Of course, anger that is too quickly mobilized or disproportionate to the event that triggers it can cause damage to physical and emotional health. The prolonged release of stress hormones, which accompany episodes of anger (mainly cortisol), can lead to the destruction of neurons, the nerve cells, in those areas of the brain involved in judgment and short-term memory.
After knowing this, are you ready to learn how to control anger? According to the Mayo Clinic, we share seven anger management tips.
- Think before speak
In the heat of the moment, it is easy to say something we will later regret. Take a few minutes to gather your thoughts before saying something, and allow others involved to do the same.

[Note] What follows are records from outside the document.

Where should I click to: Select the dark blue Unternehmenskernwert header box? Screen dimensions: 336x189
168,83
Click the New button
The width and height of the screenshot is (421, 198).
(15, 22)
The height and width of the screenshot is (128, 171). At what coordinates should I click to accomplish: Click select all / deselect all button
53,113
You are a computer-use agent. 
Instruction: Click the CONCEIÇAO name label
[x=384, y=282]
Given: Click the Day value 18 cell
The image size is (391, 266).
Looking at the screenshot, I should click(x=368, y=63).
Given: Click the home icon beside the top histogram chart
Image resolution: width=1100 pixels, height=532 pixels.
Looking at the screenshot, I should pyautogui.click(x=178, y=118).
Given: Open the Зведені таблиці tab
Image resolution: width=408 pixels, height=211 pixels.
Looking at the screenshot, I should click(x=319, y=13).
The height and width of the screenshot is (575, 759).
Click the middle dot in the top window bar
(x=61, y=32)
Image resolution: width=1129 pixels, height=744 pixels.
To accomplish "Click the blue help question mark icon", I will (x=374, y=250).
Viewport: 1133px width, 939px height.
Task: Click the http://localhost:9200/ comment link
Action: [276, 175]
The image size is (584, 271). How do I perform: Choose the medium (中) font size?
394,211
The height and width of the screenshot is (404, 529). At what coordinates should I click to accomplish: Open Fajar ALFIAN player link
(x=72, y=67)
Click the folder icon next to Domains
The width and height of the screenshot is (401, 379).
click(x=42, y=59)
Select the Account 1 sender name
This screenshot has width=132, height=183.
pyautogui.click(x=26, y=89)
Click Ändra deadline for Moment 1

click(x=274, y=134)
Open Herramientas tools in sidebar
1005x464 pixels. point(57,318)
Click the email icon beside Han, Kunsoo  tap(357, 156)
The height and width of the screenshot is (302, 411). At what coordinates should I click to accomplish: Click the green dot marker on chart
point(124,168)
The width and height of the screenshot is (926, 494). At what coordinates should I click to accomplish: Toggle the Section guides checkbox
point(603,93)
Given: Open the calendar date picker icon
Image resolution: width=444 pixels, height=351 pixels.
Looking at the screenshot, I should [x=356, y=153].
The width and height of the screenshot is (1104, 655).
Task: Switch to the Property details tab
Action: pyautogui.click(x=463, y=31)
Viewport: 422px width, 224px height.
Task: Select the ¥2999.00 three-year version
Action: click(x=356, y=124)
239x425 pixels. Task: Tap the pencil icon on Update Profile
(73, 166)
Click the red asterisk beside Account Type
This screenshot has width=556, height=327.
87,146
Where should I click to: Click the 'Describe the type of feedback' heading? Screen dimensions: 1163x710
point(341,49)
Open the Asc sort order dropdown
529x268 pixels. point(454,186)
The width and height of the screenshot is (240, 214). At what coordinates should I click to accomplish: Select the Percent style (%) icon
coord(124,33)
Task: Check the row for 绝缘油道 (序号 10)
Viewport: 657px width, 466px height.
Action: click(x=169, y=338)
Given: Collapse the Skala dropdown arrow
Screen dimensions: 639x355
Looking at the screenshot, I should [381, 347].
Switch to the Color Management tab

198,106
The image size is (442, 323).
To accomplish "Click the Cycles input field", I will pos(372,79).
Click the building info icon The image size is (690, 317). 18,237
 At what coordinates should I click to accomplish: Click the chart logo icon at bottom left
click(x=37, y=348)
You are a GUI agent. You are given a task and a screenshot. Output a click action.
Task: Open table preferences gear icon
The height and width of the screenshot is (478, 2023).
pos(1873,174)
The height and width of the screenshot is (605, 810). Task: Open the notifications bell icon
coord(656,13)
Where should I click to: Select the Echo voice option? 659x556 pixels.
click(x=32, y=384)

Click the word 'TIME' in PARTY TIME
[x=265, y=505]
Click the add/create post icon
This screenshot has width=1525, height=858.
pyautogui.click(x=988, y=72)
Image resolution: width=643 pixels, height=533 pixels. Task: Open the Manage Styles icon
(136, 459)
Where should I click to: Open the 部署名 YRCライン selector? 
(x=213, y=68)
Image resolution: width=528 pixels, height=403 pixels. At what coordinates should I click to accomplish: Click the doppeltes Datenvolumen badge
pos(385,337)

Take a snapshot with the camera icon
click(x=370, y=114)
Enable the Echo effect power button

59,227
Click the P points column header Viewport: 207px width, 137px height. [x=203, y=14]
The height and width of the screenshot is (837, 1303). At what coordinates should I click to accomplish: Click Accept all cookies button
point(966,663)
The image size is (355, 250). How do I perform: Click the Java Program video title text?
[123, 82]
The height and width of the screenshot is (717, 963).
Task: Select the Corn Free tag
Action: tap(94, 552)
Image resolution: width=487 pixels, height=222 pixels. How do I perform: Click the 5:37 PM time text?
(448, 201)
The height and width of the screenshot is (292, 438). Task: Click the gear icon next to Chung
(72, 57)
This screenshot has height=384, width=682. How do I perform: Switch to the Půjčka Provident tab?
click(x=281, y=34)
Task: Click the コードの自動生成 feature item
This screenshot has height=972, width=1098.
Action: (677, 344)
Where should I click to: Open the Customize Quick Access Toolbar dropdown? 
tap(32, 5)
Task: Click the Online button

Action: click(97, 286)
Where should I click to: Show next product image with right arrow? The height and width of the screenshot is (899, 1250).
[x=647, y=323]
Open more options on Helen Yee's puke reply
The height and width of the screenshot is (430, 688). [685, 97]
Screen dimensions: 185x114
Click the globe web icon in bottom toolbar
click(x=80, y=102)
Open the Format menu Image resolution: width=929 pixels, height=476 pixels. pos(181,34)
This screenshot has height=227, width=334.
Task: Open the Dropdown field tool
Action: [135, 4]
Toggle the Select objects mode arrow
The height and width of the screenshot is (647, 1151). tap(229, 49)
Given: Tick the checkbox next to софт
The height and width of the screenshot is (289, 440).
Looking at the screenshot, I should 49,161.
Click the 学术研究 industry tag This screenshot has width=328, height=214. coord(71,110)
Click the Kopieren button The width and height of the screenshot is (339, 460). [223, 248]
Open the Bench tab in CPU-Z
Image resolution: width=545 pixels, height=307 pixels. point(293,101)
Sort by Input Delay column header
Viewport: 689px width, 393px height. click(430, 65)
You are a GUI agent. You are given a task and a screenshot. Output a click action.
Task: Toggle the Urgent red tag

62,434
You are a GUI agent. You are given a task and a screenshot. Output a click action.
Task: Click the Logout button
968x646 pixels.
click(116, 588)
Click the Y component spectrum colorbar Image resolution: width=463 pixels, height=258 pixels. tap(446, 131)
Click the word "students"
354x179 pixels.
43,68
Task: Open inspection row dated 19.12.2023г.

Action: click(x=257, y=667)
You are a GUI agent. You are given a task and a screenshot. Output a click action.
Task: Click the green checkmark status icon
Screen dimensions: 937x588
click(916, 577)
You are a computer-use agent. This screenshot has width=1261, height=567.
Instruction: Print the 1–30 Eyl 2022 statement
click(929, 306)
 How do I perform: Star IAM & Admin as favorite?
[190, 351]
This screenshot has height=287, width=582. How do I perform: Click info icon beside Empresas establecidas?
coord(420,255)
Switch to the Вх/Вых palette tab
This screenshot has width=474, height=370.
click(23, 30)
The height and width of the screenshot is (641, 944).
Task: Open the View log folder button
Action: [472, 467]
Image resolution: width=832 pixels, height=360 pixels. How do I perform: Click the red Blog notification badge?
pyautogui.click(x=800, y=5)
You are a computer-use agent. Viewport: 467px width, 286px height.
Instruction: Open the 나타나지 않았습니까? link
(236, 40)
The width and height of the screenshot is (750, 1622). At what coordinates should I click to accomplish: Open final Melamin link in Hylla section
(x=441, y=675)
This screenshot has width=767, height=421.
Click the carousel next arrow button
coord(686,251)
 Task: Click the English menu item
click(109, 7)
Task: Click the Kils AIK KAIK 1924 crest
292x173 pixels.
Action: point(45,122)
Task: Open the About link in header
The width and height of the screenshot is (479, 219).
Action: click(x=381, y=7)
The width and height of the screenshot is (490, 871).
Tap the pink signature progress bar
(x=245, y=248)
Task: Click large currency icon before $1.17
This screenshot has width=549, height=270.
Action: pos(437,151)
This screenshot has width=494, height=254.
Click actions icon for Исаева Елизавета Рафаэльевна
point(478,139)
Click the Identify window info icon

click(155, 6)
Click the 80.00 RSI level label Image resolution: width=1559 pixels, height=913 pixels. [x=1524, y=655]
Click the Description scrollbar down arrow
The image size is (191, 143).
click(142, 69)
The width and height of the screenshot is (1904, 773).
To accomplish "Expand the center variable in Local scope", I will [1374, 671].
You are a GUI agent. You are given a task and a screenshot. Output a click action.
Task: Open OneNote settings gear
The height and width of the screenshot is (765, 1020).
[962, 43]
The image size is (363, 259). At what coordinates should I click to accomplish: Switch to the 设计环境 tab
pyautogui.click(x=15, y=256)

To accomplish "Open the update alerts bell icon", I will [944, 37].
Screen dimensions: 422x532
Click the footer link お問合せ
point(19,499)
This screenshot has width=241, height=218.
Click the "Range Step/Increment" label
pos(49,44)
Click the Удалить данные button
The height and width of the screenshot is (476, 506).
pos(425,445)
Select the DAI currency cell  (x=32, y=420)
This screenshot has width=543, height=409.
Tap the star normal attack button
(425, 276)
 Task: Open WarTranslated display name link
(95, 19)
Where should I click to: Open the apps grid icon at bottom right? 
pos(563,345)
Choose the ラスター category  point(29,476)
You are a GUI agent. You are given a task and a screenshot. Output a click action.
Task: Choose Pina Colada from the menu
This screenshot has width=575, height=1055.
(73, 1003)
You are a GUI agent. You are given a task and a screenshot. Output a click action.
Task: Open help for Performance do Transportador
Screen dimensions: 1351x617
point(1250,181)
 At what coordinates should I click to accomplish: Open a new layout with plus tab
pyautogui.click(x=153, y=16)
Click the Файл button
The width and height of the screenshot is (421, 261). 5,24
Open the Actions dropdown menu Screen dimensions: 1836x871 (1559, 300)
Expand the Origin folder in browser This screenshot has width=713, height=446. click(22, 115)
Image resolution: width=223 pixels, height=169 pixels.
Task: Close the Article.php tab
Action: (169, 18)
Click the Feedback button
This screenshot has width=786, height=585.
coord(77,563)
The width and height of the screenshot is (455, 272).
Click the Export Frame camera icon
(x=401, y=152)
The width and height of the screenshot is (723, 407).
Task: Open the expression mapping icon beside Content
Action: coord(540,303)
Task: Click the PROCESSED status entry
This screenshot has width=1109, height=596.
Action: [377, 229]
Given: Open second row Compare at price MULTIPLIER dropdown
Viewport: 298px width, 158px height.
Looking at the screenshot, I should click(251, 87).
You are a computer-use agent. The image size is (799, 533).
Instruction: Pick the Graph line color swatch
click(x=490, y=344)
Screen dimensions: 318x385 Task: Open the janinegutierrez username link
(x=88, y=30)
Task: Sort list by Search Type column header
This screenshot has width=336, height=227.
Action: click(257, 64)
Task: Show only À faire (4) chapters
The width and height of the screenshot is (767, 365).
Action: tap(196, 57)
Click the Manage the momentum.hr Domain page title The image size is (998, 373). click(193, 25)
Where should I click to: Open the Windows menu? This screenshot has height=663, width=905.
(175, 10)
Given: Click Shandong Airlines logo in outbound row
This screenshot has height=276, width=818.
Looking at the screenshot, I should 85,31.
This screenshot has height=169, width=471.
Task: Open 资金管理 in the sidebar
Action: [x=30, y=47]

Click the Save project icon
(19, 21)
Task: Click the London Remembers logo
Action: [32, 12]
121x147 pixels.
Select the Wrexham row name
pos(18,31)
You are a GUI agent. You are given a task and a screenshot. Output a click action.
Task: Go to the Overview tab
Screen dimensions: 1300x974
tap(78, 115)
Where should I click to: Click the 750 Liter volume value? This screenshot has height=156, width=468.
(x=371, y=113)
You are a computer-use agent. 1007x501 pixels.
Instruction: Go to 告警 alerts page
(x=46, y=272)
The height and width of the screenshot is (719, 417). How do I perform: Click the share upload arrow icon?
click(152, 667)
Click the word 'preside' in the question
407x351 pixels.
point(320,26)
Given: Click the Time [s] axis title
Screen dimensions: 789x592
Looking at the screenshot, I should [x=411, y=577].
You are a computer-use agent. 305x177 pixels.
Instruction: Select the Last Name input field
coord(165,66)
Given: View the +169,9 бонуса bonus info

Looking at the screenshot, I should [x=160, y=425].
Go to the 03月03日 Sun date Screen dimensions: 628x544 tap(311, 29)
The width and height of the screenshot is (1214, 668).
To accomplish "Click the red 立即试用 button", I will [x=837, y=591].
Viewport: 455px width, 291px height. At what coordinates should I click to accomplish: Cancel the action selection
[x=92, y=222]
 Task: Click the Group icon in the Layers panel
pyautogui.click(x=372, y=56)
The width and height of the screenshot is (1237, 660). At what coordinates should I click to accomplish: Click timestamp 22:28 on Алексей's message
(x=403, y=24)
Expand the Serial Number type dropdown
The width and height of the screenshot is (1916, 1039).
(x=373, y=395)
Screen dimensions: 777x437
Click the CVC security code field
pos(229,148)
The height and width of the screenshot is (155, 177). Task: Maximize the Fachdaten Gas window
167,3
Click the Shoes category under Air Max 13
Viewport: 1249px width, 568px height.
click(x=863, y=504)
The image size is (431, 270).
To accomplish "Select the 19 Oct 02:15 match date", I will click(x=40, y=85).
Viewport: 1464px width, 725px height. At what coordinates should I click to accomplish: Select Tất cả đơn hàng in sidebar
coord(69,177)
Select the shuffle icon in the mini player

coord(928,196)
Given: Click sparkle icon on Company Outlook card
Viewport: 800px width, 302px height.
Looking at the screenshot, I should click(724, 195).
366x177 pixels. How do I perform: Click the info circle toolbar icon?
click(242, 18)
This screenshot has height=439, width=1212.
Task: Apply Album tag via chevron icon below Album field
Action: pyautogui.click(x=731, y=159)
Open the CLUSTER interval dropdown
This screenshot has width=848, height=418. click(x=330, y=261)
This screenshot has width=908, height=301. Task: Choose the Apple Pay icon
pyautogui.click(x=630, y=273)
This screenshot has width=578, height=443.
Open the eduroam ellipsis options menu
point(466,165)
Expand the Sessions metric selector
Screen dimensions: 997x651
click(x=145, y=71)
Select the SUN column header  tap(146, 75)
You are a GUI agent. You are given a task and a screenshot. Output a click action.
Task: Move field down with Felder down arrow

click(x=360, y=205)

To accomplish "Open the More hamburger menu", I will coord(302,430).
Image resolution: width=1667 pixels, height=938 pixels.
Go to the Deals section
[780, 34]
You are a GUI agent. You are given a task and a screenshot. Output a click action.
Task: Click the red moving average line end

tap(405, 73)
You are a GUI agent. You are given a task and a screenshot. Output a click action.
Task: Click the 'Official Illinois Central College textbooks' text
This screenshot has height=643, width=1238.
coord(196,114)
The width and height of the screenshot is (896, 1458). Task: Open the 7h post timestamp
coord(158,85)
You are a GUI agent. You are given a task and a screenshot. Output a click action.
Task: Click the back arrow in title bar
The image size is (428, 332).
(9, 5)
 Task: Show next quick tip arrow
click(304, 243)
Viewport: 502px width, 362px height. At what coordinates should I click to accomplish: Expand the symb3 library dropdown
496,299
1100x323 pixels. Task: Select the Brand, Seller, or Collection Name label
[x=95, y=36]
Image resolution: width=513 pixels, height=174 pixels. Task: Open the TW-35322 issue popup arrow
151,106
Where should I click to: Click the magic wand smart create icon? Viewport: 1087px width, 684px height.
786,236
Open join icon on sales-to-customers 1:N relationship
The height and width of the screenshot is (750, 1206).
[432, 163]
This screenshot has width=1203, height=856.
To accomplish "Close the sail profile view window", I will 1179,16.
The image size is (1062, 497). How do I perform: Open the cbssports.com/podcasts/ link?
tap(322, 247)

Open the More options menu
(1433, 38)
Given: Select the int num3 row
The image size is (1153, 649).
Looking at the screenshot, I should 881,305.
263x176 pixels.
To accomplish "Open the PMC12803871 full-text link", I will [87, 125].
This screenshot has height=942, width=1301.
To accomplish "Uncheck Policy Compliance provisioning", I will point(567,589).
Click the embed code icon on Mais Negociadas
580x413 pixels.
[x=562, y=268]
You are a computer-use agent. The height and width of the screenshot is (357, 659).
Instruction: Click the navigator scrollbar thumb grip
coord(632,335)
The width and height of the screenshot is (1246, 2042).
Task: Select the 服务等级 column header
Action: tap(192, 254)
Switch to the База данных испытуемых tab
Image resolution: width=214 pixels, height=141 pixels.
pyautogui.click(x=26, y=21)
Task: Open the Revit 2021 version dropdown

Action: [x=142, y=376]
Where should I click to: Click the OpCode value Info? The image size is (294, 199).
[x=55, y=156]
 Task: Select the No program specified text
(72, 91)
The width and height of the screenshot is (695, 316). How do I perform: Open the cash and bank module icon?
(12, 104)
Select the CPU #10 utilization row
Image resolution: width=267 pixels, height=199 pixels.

- Once calm, express your anger.
When you can think clearly, express your frustration assertively, non-confrontational. Communicate your concerns and needs clearly and directly without hurting others or trying to control them.
- Exercise
Physical activity can help reduce the stress of anger. If the anger escalates, go for a walk, jog, or do other enjoyable physical activities.
- Take a break
Time-outs are not just for children. Take short breaks during times of the day that tend to be stressful. A few quiet moments can help you feel better prepared to handle what lies ahead without getting irritated or angry.
- Identify possible solutions
Instead of focusing on what made you angry, try to solve the problem. Does your child’s messy room drive you crazy? Close the door. Is your partner late for dinner every night? Schedule meals later in the evening or agree to eat only a few times a week. Remember that anger will not solve anything and could only make it worse.
- Make statements in the first person
To avoid criticizing or blaming, which could increase tension, use “I” statements to describe the problem. Be respectful and specific. For example, say, “It bothers me that you left the table without offering to help with the dishes” instead of “You never do the housework.”
- Do not hold grudges
Forgiveness is a powerful tool. If you allow anger and other negative feelings to crowd out positive feelings, you may be consumed by bitterness or a sense of injustice. However, if you can forgive someone who angered you, you may learn from the situation and strengthen the relationship.